Please present the data below as a Markdown table with two columns, Number and Content, giving each line its own numbered row and leaving out blank lines.

%%

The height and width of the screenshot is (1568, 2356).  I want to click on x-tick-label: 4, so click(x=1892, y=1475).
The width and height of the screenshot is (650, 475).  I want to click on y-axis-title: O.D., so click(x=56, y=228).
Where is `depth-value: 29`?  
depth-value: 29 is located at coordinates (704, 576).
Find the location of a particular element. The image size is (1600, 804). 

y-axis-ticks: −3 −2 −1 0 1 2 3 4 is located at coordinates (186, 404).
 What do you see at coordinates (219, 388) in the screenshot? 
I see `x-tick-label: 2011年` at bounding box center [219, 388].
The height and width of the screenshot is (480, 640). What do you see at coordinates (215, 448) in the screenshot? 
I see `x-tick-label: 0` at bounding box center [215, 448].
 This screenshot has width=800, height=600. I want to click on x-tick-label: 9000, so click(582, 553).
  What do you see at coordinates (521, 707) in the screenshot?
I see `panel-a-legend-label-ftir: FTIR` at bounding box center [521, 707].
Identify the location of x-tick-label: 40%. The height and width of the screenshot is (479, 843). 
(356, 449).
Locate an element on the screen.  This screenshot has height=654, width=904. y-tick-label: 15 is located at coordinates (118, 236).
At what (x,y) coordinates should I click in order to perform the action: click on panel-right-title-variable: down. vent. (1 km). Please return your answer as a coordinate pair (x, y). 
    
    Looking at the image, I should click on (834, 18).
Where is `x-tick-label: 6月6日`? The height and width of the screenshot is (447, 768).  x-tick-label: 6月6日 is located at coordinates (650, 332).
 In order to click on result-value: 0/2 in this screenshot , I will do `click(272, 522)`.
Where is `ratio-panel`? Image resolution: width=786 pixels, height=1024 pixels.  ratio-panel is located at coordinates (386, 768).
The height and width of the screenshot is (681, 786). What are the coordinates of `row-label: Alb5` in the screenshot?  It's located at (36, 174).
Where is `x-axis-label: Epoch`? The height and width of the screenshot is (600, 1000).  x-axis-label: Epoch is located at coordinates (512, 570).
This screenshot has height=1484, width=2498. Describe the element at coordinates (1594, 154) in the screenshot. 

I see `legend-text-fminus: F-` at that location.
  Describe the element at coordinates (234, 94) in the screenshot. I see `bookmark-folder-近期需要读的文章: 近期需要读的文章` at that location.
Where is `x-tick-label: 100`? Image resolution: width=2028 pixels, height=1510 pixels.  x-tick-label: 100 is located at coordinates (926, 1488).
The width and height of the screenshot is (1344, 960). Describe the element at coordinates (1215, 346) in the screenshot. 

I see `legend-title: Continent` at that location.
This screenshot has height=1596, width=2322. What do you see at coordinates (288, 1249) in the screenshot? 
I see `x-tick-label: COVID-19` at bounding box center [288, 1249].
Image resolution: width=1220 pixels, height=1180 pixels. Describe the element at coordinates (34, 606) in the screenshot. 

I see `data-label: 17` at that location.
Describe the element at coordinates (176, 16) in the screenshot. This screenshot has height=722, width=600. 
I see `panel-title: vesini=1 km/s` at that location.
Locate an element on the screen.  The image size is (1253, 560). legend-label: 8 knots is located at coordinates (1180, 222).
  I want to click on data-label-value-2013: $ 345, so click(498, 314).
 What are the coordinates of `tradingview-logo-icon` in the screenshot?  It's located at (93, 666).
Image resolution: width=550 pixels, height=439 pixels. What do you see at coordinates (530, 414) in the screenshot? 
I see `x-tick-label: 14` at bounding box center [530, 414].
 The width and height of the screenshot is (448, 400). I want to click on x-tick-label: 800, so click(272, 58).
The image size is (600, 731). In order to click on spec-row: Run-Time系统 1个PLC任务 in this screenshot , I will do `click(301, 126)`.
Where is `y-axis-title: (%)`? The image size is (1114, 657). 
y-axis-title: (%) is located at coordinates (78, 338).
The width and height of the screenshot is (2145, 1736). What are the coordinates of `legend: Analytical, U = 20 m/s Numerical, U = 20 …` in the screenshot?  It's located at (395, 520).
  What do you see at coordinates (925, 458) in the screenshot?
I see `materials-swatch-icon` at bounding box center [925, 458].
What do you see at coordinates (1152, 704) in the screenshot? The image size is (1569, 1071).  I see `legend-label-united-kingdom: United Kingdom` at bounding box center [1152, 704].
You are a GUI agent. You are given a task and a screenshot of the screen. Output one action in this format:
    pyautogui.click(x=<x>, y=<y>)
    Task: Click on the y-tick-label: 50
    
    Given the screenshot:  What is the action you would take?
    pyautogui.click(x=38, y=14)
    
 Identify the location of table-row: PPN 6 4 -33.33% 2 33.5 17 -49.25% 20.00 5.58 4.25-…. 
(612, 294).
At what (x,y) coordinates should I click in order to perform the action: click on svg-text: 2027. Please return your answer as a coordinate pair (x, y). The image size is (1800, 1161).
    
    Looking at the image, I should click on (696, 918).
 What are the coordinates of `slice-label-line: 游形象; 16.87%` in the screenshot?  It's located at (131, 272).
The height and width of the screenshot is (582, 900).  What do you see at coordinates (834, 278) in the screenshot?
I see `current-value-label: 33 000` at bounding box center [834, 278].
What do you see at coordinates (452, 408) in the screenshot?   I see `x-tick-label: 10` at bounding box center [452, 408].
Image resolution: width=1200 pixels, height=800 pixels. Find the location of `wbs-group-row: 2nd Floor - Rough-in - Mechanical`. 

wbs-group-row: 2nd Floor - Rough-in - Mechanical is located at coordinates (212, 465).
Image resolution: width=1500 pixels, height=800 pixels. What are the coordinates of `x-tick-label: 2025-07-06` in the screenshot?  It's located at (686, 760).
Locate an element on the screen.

%%

## Response below
| Number | Content |
|---|---|
| 1 | The height and width of the screenshot is (1568, 2356).  I want to click on x-tick-label: 4, so click(x=1892, y=1475). |
| 2 | The width and height of the screenshot is (650, 475).  I want to click on y-axis-title: O.D., so click(x=56, y=228). |
| 3 | Where is `depth-value: 29`?   |
| 4 | depth-value: 29 is located at coordinates (704, 576). |
| 5 | Find the location of a particular element. The image size is (1600, 804).  |
| 6 | y-axis-ticks: −3 −2 −1 0 1 2 3 4 is located at coordinates (186, 404). |
| 7 |  What do you see at coordinates (219, 388) in the screenshot?  |
| 8 | I see `x-tick-label: 2011年` at bounding box center [219, 388]. |
| 9 | The height and width of the screenshot is (480, 640). What do you see at coordinates (215, 448) in the screenshot?  |
| 10 | I see `x-tick-label: 0` at bounding box center [215, 448]. |
| 11 |  This screenshot has width=800, height=600. I want to click on x-tick-label: 9000, so click(582, 553). |
| 12 |   What do you see at coordinates (521, 707) in the screenshot? |
| 13 | I see `panel-a-legend-label-ftir: FTIR` at bounding box center [521, 707]. |
| 14 | Identify the location of x-tick-label: 40%. The height and width of the screenshot is (479, 843).  |
| 15 | (356, 449). |
| 16 | Locate an element on the screen.  This screenshot has height=654, width=904. y-tick-label: 15 is located at coordinates (118, 236). |
| 17 | At what (x,y) coordinates should I click in order to perform the action: click on panel-right-title-variable: down. vent. (1 km). Please return your answer as a coordinate pair (x, y).  |
| 18 |     Looking at the image, I should click on (834, 18). |
| 19 | Where is `x-tick-label: 6月6日`? The height and width of the screenshot is (447, 768).  x-tick-label: 6月6日 is located at coordinates (650, 332). |
| 20 |  In order to click on result-value: 0/2 in this screenshot , I will do `click(272, 522)`. |
| 21 | Where is `ratio-panel`? Image resolution: width=786 pixels, height=1024 pixels.  ratio-panel is located at coordinates (386, 768). |
| 22 | The height and width of the screenshot is (681, 786). What are the coordinates of `row-label: Alb5` in the screenshot?  It's located at (36, 174). |
| 23 | Where is `x-axis-label: Epoch`? The height and width of the screenshot is (600, 1000).  x-axis-label: Epoch is located at coordinates (512, 570). |
| 24 | This screenshot has height=1484, width=2498. Describe the element at coordinates (1594, 154) in the screenshot.  |
| 25 | I see `legend-text-fminus: F-` at that location. |
| 26 |   Describe the element at coordinates (234, 94) in the screenshot. I see `bookmark-folder-近期需要读的文章: 近期需要读的文章` at that location. |
| 27 | Where is `x-tick-label: 100`? Image resolution: width=2028 pixels, height=1510 pixels.  x-tick-label: 100 is located at coordinates (926, 1488). |
| 28 | The width and height of the screenshot is (1344, 960). Describe the element at coordinates (1215, 346) in the screenshot.  |
| 29 | I see `legend-title: Continent` at that location. |
| 30 | This screenshot has height=1596, width=2322. What do you see at coordinates (288, 1249) in the screenshot?  |
| 31 | I see `x-tick-label: COVID-19` at bounding box center [288, 1249]. |
| 32 | Image resolution: width=1220 pixels, height=1180 pixels. Describe the element at coordinates (34, 606) in the screenshot.  |
| 33 | I see `data-label: 17` at that location. |
| 34 | Describe the element at coordinates (176, 16) in the screenshot. This screenshot has height=722, width=600.  |
| 35 | I see `panel-title: vesini=1 km/s` at that location. |
| 36 | Locate an element on the screen.  The image size is (1253, 560). legend-label: 8 knots is located at coordinates (1180, 222). |
| 37 |   I want to click on data-label-value-2013: $ 345, so click(498, 314). |
| 38 |  What are the coordinates of `tradingview-logo-icon` in the screenshot?  It's located at (93, 666). |
| 39 | Image resolution: width=550 pixels, height=439 pixels. What do you see at coordinates (530, 414) in the screenshot?  |
| 40 | I see `x-tick-label: 14` at bounding box center [530, 414]. |
| 41 |  The width and height of the screenshot is (448, 400). I want to click on x-tick-label: 800, so click(272, 58). |
| 42 | The image size is (600, 731). In order to click on spec-row: Run-Time系统 1个PLC任务 in this screenshot , I will do `click(301, 126)`. |
| 43 | Where is `y-axis-title: (%)`? The image size is (1114, 657).  |
| 44 | y-axis-title: (%) is located at coordinates (78, 338). |
| 45 | The width and height of the screenshot is (2145, 1736). What are the coordinates of `legend: Analytical, U = 20 m/s Numerical, U = 20 …` in the screenshot?  It's located at (395, 520). |
| 46 |   What do you see at coordinates (925, 458) in the screenshot? |
| 47 | I see `materials-swatch-icon` at bounding box center [925, 458]. |
| 48 | What do you see at coordinates (1152, 704) in the screenshot? The image size is (1569, 1071).  I see `legend-label-united-kingdom: United Kingdom` at bounding box center [1152, 704]. |
| 49 | You are a GUI agent. You are given a task and a screenshot of the screen. Output one action in this format: |
| 50 |     pyautogui.click(x=<x>, y=<y>) |
| 51 |     Task: Click on the y-tick-label: 50 |
| 52 |     Given the screenshot:  What is the action you would take? |
| 53 |     pyautogui.click(x=38, y=14) |
| 54 |  Identify the location of table-row: PPN 6 4 -33.33% 2 33.5 17 -49.25% 20.00 5.58 4.25-….  |
| 55 | (612, 294). |
| 56 | At what (x,y) coordinates should I click in order to perform the action: click on svg-text: 2027. Please return your answer as a coordinate pair (x, y). The image size is (1800, 1161). |
| 57 |     Looking at the image, I should click on (696, 918). |
| 58 |  What are the coordinates of `slice-label-line: 游形象; 16.87%` in the screenshot?  It's located at (131, 272). |
| 59 | The height and width of the screenshot is (582, 900).  What do you see at coordinates (834, 278) in the screenshot? |
| 60 | I see `current-value-label: 33 000` at bounding box center [834, 278]. |
| 61 | What do you see at coordinates (452, 408) in the screenshot?   I see `x-tick-label: 10` at bounding box center [452, 408]. |
| 62 | Image resolution: width=1200 pixels, height=800 pixels. Find the location of `wbs-group-row: 2nd Floor - Rough-in - Mechanical`.  |
| 63 | wbs-group-row: 2nd Floor - Rough-in - Mechanical is located at coordinates (212, 465). |
| 64 | Image resolution: width=1500 pixels, height=800 pixels. What are the coordinates of `x-tick-label: 2025-07-06` in the screenshot?  It's located at (686, 760). |
| 65 | Locate an element on the screen. |